DIRECTION >> Swap every "Viewport" in the data below for "Display area", and give all the data again with nothing else changed.

^^^^^^^^^^^^^^^^

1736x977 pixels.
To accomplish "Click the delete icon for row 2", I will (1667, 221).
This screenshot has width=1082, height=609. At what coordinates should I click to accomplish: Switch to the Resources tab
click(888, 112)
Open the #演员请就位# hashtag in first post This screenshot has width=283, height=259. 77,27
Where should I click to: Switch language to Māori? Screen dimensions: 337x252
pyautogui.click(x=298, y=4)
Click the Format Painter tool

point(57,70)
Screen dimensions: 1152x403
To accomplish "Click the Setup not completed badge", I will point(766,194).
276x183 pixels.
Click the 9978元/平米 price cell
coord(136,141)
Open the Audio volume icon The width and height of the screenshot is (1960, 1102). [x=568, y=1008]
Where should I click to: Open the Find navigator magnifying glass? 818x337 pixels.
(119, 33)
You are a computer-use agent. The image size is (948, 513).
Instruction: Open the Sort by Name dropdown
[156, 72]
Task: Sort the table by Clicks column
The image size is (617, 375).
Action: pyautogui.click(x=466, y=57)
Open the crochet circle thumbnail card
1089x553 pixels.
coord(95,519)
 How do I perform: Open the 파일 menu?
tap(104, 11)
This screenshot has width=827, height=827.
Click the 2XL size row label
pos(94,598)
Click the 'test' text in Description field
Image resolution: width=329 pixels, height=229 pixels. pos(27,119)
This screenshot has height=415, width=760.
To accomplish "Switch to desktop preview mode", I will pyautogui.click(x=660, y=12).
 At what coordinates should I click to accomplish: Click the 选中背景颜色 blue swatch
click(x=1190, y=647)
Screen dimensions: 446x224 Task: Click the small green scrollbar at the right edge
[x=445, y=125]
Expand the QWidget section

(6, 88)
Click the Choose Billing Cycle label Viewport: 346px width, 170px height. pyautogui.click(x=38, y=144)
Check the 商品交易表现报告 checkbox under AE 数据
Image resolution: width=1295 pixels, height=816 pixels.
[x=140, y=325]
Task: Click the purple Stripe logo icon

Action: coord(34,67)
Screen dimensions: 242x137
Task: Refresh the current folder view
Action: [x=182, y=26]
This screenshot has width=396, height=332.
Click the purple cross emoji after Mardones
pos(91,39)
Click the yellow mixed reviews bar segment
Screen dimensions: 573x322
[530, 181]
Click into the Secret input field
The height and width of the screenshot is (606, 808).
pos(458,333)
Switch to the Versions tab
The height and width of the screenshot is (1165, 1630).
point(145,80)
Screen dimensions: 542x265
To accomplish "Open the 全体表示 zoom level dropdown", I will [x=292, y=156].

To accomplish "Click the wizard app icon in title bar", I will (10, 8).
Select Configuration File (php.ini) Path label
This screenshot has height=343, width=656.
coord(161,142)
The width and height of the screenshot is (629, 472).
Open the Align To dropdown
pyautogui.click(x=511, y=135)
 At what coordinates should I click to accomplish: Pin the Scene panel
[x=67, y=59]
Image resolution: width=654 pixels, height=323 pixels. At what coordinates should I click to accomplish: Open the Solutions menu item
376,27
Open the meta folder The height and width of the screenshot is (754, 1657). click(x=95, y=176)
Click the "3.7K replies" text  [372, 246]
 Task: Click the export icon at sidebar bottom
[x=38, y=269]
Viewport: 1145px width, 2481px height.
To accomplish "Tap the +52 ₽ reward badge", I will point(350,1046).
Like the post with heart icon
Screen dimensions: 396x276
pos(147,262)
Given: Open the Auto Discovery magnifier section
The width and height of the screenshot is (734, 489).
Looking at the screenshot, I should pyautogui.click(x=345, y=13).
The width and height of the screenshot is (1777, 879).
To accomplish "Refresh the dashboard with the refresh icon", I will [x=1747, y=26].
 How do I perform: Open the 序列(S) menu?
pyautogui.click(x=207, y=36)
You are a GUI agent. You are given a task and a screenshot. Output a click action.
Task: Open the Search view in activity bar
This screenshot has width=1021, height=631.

^^^^^^^^^^^^^^^^

RESULT BELOW >>
1736x977 pixels.
To accomplish "Click the delete icon for row 2", I will (1667, 221).
This screenshot has width=1082, height=609. At what coordinates should I click to accomplish: Switch to the Resources tab
click(888, 112)
Open the #演员请就位# hashtag in first post This screenshot has width=283, height=259. 77,27
Where should I click to: Switch language to Māori? Screen dimensions: 337x252
pyautogui.click(x=298, y=4)
Click the Format Painter tool

point(57,70)
Screen dimensions: 1152x403
To accomplish "Click the Setup not completed badge", I will point(766,194).
276x183 pixels.
Click the 9978元/平米 price cell
coord(136,141)
Open the Audio volume icon The width and height of the screenshot is (1960, 1102). [x=568, y=1008]
Where should I click to: Open the Find navigator magnifying glass? 818x337 pixels.
(119, 33)
You are a computer-use agent. The image size is (948, 513).
Instruction: Open the Sort by Name dropdown
[156, 72]
Task: Sort the table by Clicks column
The image size is (617, 375).
Action: pyautogui.click(x=466, y=57)
Open the crochet circle thumbnail card
1089x553 pixels.
coord(95,519)
 How do I perform: Open the 파일 menu?
tap(104, 11)
This screenshot has width=827, height=827.
Click the 2XL size row label
pos(94,598)
Click the 'test' text in Description field
Image resolution: width=329 pixels, height=229 pixels. pos(27,119)
This screenshot has height=415, width=760.
To accomplish "Switch to desktop preview mode", I will pyautogui.click(x=660, y=12).
 At what coordinates should I click to accomplish: Click the 选中背景颜色 blue swatch
click(x=1190, y=647)
Screen dimensions: 446x224 Task: Click the small green scrollbar at the right edge
[x=445, y=125]
Expand the QWidget section

(6, 88)
Click the Choose Billing Cycle label Display area: 346px width, 170px height. pyautogui.click(x=38, y=144)
Check the 商品交易表现报告 checkbox under AE 数据
Image resolution: width=1295 pixels, height=816 pixels.
[x=140, y=325]
Task: Click the purple Stripe logo icon

Action: coord(34,67)
Screen dimensions: 242x137
Task: Refresh the current folder view
Action: [x=182, y=26]
This screenshot has width=396, height=332.
Click the purple cross emoji after Mardones
pos(91,39)
Click the yellow mixed reviews bar segment
Screen dimensions: 573x322
[530, 181]
Click into the Secret input field
The height and width of the screenshot is (606, 808).
pos(458,333)
Switch to the Versions tab
The height and width of the screenshot is (1165, 1630).
point(145,80)
Screen dimensions: 542x265
To accomplish "Open the 全体表示 zoom level dropdown", I will [x=292, y=156].

To accomplish "Click the wizard app icon in title bar", I will (10, 8).
Select Configuration File (php.ini) Path label
This screenshot has height=343, width=656.
coord(161,142)
The width and height of the screenshot is (629, 472).
Open the Align To dropdown
pyautogui.click(x=511, y=135)
 At what coordinates should I click to accomplish: Pin the Scene panel
[x=67, y=59]
Image resolution: width=654 pixels, height=323 pixels. At what coordinates should I click to accomplish: Open the Solutions menu item
376,27
Open the meta folder The height and width of the screenshot is (754, 1657). click(x=95, y=176)
Click the "3.7K replies" text  [372, 246]
 Task: Click the export icon at sidebar bottom
[x=38, y=269]
Display area: 1145px width, 2481px height.
To accomplish "Tap the +52 ₽ reward badge", I will point(350,1046).
Like the post with heart icon
Screen dimensions: 396x276
pos(147,262)
Given: Open the Auto Discovery magnifier section
The width and height of the screenshot is (734, 489).
Looking at the screenshot, I should pyautogui.click(x=345, y=13).
The width and height of the screenshot is (1777, 879).
To accomplish "Refresh the dashboard with the refresh icon", I will [x=1747, y=26].
 How do I perform: Open the 序列(S) menu?
pyautogui.click(x=207, y=36)
You are a GUI agent. You are given a task and a screenshot. Output a click action.
Task: Open the Search view in activity bar
This screenshot has width=1021, height=631.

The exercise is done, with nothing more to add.